The Certificate of Termination ends the LLC’s legal existence at the state level, but several loose ends remain.
If the LLC had employees, close the unemployment tax account with the Texas Workforce Commission. Log in to the Unemployment Tax Services system, select the Account Info tab, and choose “Update/Close Tax Account” from the Quick Links menu.16Texas Workforce Commission. Unemployment Tax Services to Manage a Tax Account
Notify your registered agent that the LLC has been terminated so they can close their file and stop billing you for annual service. If you used a commercial registered agent, check your contract for any cancellation notice requirements. Cancel any remaining business licenses, permits, and DBA registrations held by the LLC. Close all business bank accounts and credit lines — banks will typically require a copy of the filed Certificate of Termination before they’ll shut down an entity’s accounts.
Letting the LLC lapse instead of formally dissolving it is one of the most common and most expensive mistakes Texas business owners make. If you simply walk away without filing the Certificate of Termination, the LLC remains an active taxable entity. That means franchise tax reports keep coming due every year, and the Comptroller keeps assessing penalties for every report you don’t file.

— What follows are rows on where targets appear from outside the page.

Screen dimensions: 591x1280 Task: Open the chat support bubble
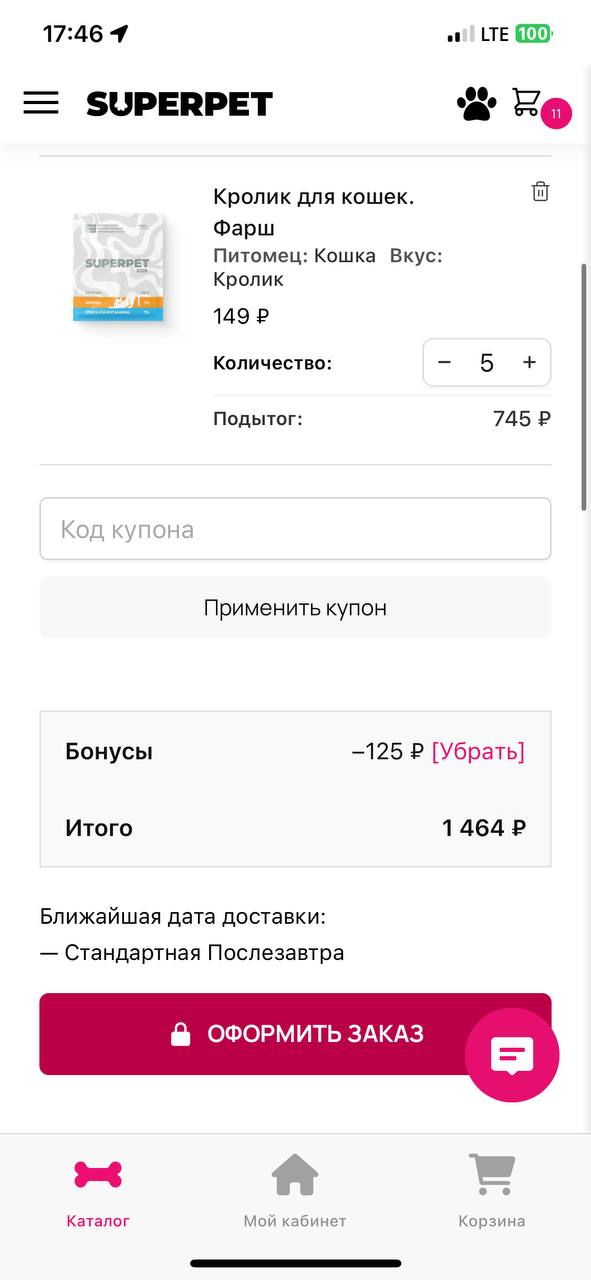(x=512, y=1054)
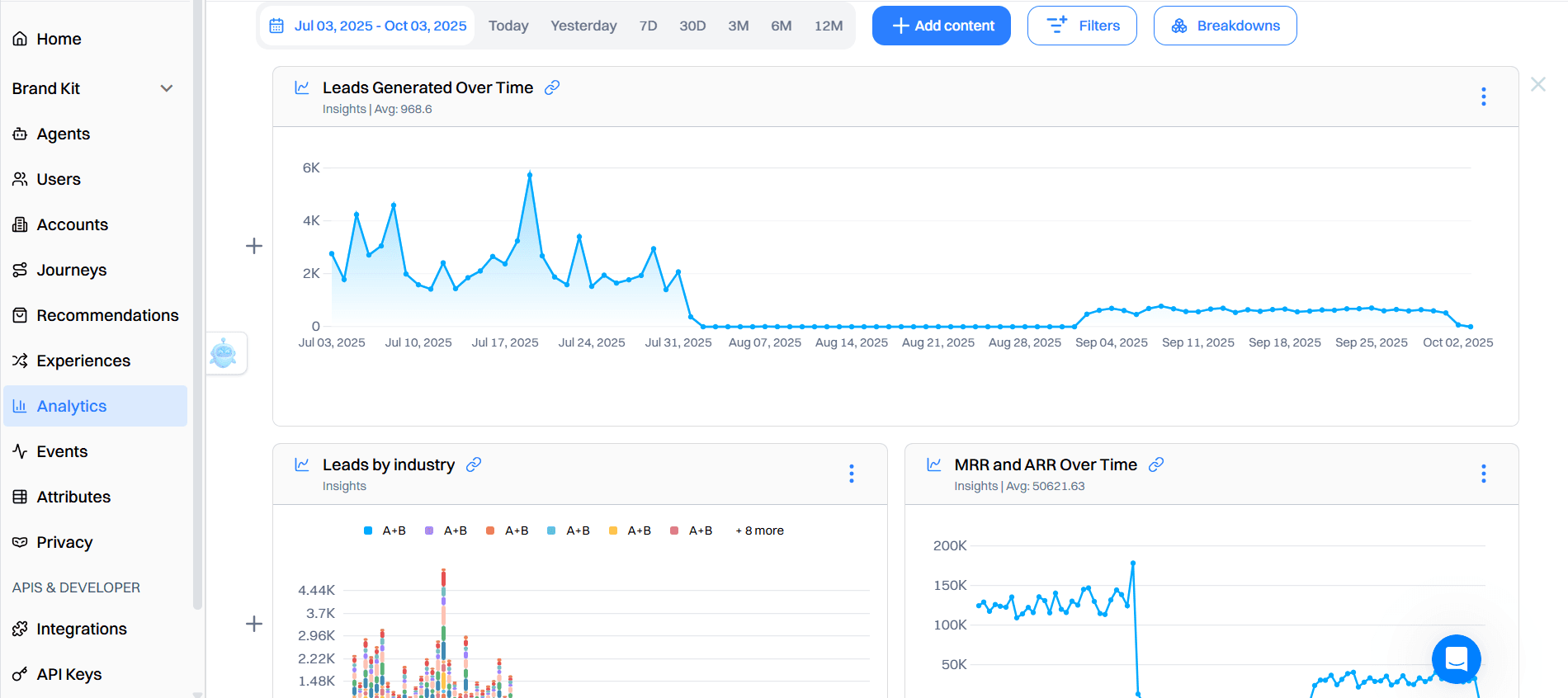
Task: Select the 30D time range tab
Action: click(x=692, y=26)
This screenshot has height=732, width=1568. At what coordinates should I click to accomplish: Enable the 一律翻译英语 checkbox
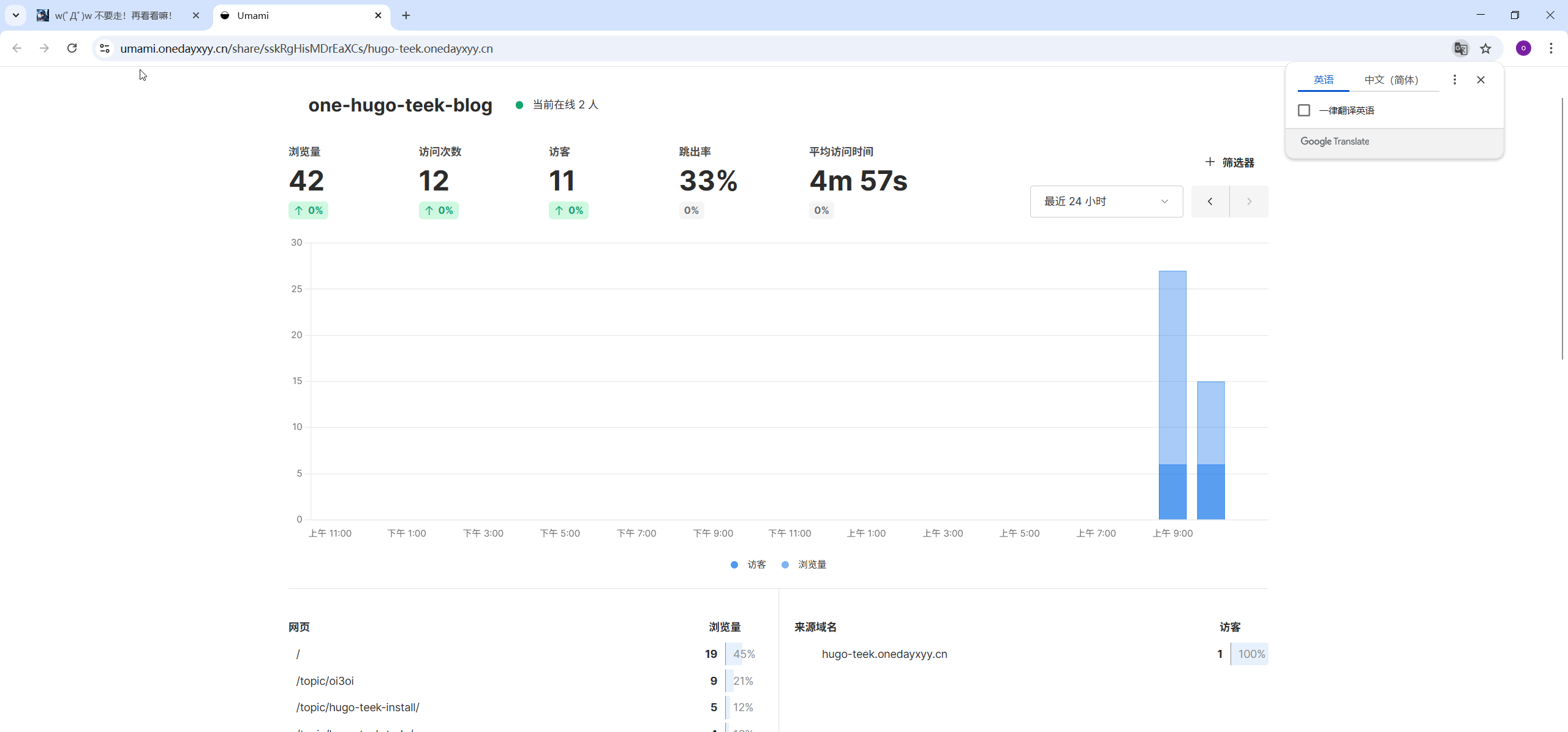coord(1304,110)
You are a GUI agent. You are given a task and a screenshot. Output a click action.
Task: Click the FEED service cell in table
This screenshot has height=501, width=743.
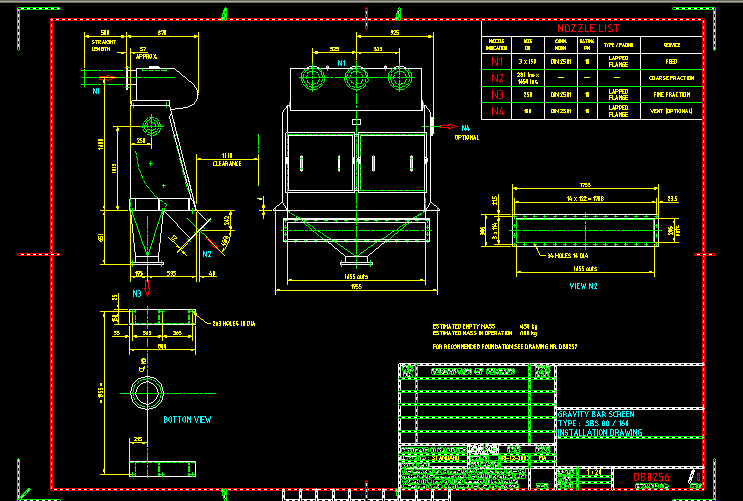tap(671, 61)
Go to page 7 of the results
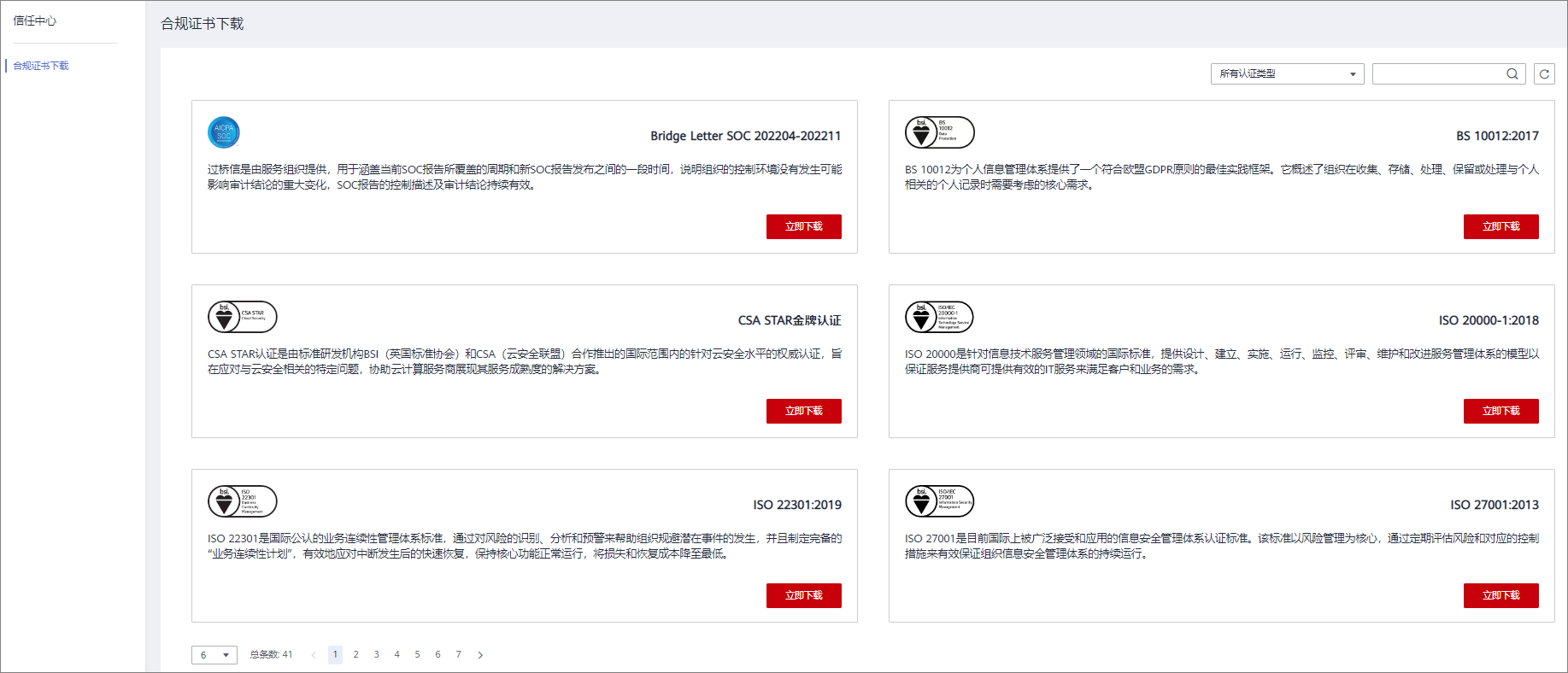The height and width of the screenshot is (673, 1568). point(458,655)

Those penalties stack up quickly. Late tax payments incur a 5% penalty if paid within 30 days, 10% after 30 days, and up to 20% once the Comptroller issues a formal notice. Each unfiled report also triggers a separate $50 penalty. Interest begins accruing on the 61st day after a report’s due date.7Texas Comptroller of Public Accounts. Penalties for Past Due Taxes
If the LLC’s franchise tax goes long enough without payment, the Comptroller will forfeit its right to transact business in Texas. Here’s where the real danger lies: under the Texas Tax Code, once an entity’s privileges are forfeited, each director or officer (and for LLCs, each manager or managing member) becomes personally liable for debts the company incurs after the forfeiture date. That liability sticks even if the LLC’s privileges are later revived. The only defenses are proving the debt was created over your objection or without your knowledge despite exercising reasonable diligence.
The takeaway is straightforward: the $40 termination filing is far cheaper than years of accumulated penalties and the risk of personal liability for an entity you thought you’d left behind.
If circumstances change during the winding-up period, Texas law allows members to reverse course. Before the Certificate of Termination takes effect, the LLC may revoke the voluntary decision to wind up by approving the revocation in the same manner required for the original dissolution vote — a majority of all members, or whatever threshold the company agreement sets.2Texas Legislature. Texas Business Organizations Code Chapter 11 – Winding Up and Termination of Domestic Entity Once revoked, the LLC can continue operating as if the dissolution never happened. After the Secretary of State files the Certificate of Termination, though, the window closes — at that point you would need to form a new entity.